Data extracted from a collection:

★ ★ ★ ★

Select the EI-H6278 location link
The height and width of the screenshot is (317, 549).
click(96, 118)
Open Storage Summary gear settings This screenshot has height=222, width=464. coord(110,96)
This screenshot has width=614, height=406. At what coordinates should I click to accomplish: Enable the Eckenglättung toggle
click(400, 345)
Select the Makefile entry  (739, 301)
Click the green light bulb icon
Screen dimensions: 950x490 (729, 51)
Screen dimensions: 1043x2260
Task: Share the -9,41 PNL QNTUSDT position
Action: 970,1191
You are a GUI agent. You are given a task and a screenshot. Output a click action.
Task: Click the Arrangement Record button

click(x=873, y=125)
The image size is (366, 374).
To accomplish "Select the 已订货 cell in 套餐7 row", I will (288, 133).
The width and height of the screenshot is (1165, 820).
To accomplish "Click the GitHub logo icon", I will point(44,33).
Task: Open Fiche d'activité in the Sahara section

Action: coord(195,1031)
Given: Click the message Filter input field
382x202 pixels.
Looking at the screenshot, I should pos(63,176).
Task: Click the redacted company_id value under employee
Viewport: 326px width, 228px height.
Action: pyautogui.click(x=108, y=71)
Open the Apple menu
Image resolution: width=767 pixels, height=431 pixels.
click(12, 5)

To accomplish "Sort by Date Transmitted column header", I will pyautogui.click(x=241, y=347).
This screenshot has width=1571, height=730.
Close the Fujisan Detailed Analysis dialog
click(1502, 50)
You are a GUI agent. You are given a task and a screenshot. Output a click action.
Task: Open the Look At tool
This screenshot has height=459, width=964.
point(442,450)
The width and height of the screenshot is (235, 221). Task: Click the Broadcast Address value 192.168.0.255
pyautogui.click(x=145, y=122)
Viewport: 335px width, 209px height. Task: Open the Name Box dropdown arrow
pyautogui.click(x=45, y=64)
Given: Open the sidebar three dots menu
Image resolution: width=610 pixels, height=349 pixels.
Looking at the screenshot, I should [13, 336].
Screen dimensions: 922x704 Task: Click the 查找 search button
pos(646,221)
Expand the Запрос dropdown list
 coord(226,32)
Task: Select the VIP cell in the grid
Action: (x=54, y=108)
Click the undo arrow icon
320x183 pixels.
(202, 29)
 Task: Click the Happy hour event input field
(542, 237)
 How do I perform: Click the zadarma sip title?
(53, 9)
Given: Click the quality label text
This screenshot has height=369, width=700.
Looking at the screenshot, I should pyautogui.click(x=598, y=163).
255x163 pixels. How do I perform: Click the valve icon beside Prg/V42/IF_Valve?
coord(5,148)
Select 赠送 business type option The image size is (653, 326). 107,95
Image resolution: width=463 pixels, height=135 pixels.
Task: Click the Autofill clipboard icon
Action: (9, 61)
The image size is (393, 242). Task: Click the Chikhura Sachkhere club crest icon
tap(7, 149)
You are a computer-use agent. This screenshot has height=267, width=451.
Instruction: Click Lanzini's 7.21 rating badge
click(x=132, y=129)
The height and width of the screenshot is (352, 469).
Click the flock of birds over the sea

★ ★ ★ ★

• Brief:
Can you rewrite every line of the entries above as a JSON list of strings, one string per line, with blank lines left out?

• Exercise solution:
[
  "Select the EI-H6278 location link",
  "The height and width of the screenshot is (317, 549).",
  "click(96, 118)",
  "Open Storage Summary gear settings This screenshot has height=222, width=464. coord(110,96)",
  "This screenshot has width=614, height=406. At what coordinates should I click to accomplish: Enable the Eckenglättung toggle",
  "click(400, 345)",
  "Select the Makefile entry  (739, 301)",
  "Click the green light bulb icon",
  "Screen dimensions: 950x490 (729, 51)",
  "Screen dimensions: 1043x2260",
  "Task: Share the -9,41 PNL QNTUSDT position",
  "Action: 970,1191",
  "You are a GUI agent. You are given a task and a screenshot. Output a click action.",
  "Task: Click the Arrangement Record button",
  "click(x=873, y=125)",
  "The image size is (366, 374).",
  "To accomplish \"Select the 已订货 cell in 套餐7 row\", I will (288, 133).",
  "The width and height of the screenshot is (1165, 820).",
  "To accomplish \"Click the GitHub logo icon\", I will point(44,33).",
  "Task: Open Fiche d'activité in the Sahara section",
  "Action: coord(195,1031)",
  "Given: Click the message Filter input field",
  "382x202 pixels.",
  "Looking at the screenshot, I should pos(63,176).",
  "Task: Click the redacted company_id value under employee",
  "Viewport: 326px width, 228px height.",
  "Action: pyautogui.click(x=108, y=71)",
  "Open the Apple menu",
  "Image resolution: width=767 pixels, height=431 pixels.",
  "click(12, 5)",
  "To accomplish \"Sort by Date Transmitted column header\", I will pyautogui.click(x=241, y=347).",
  "This screenshot has width=1571, height=730.",
  "Close the Fujisan Detailed Analysis dialog",
  "click(1502, 50)",
  "You are a GUI agent. You are given a task and a screenshot. Output a click action.",
  "Task: Open the Look At tool",
  "This screenshot has height=459, width=964.",
  "point(442,450)",
  "The width and height of the screenshot is (235, 221). Task: Click the Broadcast Address value 192.168.0.255",
  "pyautogui.click(x=145, y=122)",
  "Viewport: 335px width, 209px height. Task: Open the Name Box dropdown arrow",
  "pyautogui.click(x=45, y=64)",
  "Given: Open the sidebar three dots menu",
  "Image resolution: width=610 pixels, height=349 pixels.",
  "Looking at the screenshot, I should [13, 336].",
  "Screen dimensions: 922x704 Task: Click the 查找 search button",
  "pos(646,221)",
  "Expand the Запрос dropdown list",
  " coord(226,32)",
  "Task: Select the VIP cell in the grid",
  "Action: (x=54, y=108)",
  "Click the undo arrow icon",
  "320x183 pixels.",
  "(202, 29)",
  " Task: Click the Happy hour event input field",
  "(542, 237)",
  " How do I perform: Click the zadarma sip title?",
  "(53, 9)",
  "Given: Click the quality label text",
  "This screenshot has height=369, width=700.",
  "Looking at the screenshot, I should pyautogui.click(x=598, y=163).",
  "255x163 pixels. How do I perform: Click the valve icon beside Prg/V42/IF_Valve?",
  "coord(5,148)",
  "Select 赠送 business type option The image size is (653, 326). 107,95",
  "Image resolution: width=463 pixels, height=135 pixels.",
  "Task: Click the Autofill clipboard icon",
  "Action: (9, 61)",
  "The image size is (393, 242). Task: Click the Chikhura Sachkhere club crest icon",
  "tap(7, 149)",
  "You are a computer-use agent. This screenshot has height=267, width=451.",
  "Instruction: Click Lanzini's 7.21 rating badge",
  "click(x=132, y=129)",
  "The height and width of the screenshot is (352, 469).",
  "Click the flock of birds over the sea"
]